The reverse, but coordinated, roles of Tor2 (TORC1) and Tor1 (TORC2) kinases for growth, cell cycle and separase-mediated mitosis in Schizosaccharomyces pombe

Nobuyasu Ikai  1 Norihiko NakazawaTakeshi HayashiMitsuhiro Yanagida
Affiliations

The reverse, but coordinated, roles of Tor2 (TORC1) and Tor1 (TORC2) kinases for growth, cell cycle and separase-mediated mitosis in Schizosaccharomyces pombe

Nobuyasu Ikai et al. Open Biol. 2011 Nov.

Abstract

Target of rapamycin complexes (TORCs), which are vital for nutrient utilization, contain a catalytic subunit with the phosphatidyl inositol kinase-related kinase (PIKK) motif.
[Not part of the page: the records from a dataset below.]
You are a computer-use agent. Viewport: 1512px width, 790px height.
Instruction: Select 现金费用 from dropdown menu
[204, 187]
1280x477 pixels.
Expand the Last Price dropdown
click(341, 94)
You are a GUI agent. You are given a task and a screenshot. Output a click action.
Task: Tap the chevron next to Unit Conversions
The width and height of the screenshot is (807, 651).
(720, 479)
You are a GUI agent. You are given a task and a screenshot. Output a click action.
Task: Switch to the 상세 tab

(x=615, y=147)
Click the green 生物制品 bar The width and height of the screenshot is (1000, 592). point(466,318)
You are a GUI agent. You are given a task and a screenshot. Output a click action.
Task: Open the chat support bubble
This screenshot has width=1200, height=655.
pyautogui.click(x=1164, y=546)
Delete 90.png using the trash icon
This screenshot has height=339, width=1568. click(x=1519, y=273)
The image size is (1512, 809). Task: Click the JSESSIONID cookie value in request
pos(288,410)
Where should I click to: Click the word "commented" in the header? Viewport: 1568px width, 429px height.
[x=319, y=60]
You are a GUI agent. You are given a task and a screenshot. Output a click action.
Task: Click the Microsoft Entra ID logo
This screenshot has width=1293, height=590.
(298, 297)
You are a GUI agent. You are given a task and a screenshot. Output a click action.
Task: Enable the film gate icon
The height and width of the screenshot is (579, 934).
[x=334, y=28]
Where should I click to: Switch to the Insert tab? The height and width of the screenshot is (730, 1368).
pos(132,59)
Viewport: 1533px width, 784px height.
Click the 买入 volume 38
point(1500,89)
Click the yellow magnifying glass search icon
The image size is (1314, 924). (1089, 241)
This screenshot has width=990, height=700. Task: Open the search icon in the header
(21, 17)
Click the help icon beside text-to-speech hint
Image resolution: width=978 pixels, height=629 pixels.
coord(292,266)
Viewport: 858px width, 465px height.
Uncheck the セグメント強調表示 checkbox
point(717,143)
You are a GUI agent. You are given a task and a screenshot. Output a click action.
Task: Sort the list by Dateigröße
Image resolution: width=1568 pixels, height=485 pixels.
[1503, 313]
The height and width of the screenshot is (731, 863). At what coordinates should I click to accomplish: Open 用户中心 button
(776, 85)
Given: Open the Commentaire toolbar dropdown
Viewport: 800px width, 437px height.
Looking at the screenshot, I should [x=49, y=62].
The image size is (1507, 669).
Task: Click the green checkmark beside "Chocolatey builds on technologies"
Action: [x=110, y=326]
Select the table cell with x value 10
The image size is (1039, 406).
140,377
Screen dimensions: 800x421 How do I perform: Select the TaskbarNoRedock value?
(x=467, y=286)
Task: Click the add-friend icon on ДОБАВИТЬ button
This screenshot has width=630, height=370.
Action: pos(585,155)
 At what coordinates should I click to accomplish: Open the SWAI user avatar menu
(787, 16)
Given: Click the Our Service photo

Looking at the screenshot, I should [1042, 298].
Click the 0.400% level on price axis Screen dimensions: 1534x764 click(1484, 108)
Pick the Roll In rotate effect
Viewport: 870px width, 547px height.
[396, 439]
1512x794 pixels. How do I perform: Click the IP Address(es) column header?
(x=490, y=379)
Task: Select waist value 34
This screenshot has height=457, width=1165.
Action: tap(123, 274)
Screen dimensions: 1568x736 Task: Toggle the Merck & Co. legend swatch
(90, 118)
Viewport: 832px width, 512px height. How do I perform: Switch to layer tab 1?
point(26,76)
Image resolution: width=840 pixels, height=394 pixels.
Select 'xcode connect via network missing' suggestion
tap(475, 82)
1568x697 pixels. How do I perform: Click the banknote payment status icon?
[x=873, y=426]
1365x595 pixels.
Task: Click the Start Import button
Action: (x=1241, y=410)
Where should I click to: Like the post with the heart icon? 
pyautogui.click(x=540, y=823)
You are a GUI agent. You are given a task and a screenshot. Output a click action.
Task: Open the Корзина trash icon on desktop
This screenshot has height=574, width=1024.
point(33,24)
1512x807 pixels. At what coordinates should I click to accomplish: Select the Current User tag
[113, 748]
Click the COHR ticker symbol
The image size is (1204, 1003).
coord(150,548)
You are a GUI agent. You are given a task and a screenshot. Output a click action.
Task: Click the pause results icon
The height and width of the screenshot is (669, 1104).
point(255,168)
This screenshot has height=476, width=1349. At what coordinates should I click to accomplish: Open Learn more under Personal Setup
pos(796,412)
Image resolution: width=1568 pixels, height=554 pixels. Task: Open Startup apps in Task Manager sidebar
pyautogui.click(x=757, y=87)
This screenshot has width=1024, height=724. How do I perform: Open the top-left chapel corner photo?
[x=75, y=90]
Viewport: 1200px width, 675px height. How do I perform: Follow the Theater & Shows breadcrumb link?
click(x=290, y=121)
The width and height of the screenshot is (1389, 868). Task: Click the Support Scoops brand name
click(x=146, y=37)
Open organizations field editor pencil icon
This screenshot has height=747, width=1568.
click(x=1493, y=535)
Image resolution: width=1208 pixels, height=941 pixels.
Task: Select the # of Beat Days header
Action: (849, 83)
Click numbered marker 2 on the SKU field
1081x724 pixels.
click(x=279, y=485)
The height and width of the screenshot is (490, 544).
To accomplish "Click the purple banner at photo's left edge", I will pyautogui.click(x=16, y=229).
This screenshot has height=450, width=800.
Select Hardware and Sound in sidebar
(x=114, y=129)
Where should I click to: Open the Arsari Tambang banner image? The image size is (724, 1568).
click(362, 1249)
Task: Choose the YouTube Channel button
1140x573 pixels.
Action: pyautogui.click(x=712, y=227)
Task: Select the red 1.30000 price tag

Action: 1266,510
TORC1 is required for cell growth, while the functions of TORC2 are less well understood. We show here that the fission yeast Schizosaccharomyces pombe TORC2 has a cell cycle role through determining the proper timing of Cdc2 Tyr15 dephosphorylation and the cell size under limited glucose, whereas TORC1 restrains mitosis and opposes securin-separase, which are essential for chromosome segregation. These results were obtained using the previously isolated TORC1 mutant tor2-L2048S in the phosphatidyl inositol kinase (PIK) domain and a new TORC2 mutant tor1-L2045D, which harbours a mutation in the same site. While mutated TORC1 and TORC2 displayed diminished kinase activity and FKBP12/Fkh1-dependent rapamycin sensitivity, their phenotypes were nearly opposite in mitosis. Premature mitosis and the G2-M delay occurred in TORC1 and TORC2 mutants, respectively. Surprisingly, separase/cut1-securin/cut2 mutants were rescued by TORC1/tor2-L2048S mutation or rapamycin addition or even Fkh1 deletion, whereas these mutants showed synthetic defect with TORC2/tor1-L2045D. TORC1 and TORC2 coordinate growth, mitosis and cell size control, such as Wee1 and Cdc25 do for the entry into mitosis.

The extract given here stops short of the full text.